**Provided data**
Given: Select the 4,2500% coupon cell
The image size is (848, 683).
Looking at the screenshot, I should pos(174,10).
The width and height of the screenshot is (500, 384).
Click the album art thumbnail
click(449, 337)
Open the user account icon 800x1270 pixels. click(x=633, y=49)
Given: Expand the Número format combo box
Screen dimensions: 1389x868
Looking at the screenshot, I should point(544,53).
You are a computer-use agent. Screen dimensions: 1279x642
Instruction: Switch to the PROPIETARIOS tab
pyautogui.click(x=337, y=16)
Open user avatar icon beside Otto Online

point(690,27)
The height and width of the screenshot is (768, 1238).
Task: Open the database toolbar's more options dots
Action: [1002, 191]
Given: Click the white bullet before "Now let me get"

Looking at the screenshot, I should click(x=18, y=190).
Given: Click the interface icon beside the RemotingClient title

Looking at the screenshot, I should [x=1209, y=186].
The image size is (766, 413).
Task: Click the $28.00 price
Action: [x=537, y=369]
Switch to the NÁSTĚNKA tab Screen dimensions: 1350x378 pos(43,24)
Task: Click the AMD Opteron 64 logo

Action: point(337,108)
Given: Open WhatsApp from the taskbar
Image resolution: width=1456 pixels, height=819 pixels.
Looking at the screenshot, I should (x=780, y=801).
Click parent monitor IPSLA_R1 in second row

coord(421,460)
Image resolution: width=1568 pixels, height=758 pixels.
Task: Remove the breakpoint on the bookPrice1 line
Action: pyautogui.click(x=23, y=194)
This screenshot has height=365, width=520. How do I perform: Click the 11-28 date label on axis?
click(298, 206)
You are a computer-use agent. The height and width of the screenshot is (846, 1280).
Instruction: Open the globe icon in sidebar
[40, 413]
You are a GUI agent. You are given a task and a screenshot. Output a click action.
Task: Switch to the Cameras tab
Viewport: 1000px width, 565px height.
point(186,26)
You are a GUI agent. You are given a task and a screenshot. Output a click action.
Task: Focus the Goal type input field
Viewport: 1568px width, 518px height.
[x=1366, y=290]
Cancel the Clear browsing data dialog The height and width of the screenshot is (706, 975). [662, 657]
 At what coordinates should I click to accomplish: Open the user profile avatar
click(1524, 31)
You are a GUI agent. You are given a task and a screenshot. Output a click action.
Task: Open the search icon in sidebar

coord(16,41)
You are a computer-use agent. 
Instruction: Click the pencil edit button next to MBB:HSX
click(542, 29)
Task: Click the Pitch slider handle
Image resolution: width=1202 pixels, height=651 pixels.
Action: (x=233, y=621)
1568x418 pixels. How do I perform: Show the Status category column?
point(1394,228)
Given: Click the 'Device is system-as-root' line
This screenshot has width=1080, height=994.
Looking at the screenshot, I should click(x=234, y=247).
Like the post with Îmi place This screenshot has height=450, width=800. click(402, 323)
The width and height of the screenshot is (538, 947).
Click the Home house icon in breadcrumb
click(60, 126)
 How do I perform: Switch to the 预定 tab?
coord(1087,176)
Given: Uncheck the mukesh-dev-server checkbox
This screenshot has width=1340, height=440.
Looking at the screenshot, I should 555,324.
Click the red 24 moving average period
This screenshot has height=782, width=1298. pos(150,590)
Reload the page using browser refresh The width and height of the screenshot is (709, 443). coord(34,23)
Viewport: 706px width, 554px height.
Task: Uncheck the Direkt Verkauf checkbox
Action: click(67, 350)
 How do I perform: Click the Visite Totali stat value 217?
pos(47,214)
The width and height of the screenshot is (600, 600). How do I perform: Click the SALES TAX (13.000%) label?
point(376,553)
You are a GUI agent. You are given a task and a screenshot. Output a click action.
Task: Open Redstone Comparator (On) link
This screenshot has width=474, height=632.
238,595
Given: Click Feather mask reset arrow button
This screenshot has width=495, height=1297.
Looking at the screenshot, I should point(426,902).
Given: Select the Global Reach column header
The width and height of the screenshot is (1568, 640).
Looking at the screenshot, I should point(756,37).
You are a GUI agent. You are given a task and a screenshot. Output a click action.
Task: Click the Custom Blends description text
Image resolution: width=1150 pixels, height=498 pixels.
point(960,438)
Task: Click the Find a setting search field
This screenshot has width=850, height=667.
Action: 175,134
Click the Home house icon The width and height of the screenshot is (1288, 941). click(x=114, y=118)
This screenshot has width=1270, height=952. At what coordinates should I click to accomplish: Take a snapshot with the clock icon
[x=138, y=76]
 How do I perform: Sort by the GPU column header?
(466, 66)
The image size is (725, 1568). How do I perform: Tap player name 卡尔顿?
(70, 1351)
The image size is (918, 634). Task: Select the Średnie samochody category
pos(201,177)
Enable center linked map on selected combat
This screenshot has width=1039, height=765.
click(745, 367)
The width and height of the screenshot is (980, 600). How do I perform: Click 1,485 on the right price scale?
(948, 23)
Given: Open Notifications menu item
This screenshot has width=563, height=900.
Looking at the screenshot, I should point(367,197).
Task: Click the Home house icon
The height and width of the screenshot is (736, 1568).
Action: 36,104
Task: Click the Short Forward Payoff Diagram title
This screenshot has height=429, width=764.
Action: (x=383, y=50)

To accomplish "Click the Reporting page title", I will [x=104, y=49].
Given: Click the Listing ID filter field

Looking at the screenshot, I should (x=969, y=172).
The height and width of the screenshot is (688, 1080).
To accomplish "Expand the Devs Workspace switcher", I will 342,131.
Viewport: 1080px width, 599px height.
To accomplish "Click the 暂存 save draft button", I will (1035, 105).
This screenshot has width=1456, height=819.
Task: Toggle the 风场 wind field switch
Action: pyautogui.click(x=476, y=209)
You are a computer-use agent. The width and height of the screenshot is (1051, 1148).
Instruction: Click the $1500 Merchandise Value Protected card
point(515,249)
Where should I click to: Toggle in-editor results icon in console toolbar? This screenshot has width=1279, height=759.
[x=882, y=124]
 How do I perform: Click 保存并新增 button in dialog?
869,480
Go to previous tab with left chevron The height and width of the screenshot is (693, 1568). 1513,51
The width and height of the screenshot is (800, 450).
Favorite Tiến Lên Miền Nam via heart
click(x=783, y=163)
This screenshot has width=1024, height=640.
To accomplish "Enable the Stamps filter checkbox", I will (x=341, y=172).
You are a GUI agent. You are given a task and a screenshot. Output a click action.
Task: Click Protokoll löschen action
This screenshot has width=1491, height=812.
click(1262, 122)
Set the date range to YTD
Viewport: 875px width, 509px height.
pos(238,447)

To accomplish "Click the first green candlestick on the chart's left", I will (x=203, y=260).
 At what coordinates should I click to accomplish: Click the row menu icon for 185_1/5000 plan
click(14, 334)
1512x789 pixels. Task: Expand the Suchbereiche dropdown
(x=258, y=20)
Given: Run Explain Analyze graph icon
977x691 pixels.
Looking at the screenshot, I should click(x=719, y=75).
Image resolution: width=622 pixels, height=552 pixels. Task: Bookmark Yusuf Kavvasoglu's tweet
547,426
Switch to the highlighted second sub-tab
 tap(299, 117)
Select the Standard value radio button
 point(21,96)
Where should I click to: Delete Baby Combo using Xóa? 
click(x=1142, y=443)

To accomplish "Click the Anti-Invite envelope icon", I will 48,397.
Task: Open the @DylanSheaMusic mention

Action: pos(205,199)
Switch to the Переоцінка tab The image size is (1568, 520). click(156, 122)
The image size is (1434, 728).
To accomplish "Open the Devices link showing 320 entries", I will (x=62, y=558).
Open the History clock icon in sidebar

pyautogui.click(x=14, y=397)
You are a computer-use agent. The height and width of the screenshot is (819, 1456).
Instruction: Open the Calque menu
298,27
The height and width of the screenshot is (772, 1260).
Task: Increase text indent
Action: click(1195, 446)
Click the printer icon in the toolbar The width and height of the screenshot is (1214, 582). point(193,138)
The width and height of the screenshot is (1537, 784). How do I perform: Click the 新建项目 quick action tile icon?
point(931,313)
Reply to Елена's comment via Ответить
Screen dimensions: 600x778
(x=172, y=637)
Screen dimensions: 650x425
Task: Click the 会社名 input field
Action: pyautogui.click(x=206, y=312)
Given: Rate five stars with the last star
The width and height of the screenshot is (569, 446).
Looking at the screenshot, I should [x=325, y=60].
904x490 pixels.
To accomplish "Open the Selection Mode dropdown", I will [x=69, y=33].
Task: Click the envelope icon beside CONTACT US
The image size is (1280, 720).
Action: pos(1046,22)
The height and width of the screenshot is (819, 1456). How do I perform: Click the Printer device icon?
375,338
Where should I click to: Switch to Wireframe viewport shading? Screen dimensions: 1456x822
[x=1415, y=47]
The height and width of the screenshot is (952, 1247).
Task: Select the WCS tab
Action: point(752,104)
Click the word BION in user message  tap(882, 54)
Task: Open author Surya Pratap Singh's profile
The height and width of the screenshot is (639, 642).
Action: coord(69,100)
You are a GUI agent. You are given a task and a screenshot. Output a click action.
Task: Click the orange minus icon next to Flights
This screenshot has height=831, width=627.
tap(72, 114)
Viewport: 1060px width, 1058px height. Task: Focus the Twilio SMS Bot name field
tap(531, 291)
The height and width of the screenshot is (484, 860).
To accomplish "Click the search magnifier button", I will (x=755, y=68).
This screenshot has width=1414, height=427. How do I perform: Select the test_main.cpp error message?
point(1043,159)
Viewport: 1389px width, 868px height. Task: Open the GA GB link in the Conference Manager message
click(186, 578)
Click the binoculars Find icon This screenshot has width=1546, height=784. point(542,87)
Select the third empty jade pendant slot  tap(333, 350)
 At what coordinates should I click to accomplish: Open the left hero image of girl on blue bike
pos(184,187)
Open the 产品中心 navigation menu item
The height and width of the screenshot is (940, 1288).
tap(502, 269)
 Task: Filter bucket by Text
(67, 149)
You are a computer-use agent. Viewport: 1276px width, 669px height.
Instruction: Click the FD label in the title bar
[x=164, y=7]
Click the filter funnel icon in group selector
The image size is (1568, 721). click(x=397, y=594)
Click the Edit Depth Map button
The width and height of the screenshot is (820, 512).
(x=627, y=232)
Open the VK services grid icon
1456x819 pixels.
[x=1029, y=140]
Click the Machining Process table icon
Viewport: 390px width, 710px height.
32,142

**Exercise goal**
Copy out the records line for line, starting at the line that contains "will [x=104, y=49]." and ending at the line that contains "Action: pyautogui.click(x=476, y=209)", both of those lines included.

**Correct response**
To accomplish "Click the Reporting page title", I will [x=104, y=49].
Given: Click the Listing ID filter field

Looking at the screenshot, I should (x=969, y=172).
The height and width of the screenshot is (688, 1080).
To accomplish "Expand the Devs Workspace switcher", I will 342,131.
Viewport: 1080px width, 599px height.
To accomplish "Click the 暂存 save draft button", I will (1035, 105).
This screenshot has width=1456, height=819.
Task: Toggle the 风场 wind field switch
Action: pyautogui.click(x=476, y=209)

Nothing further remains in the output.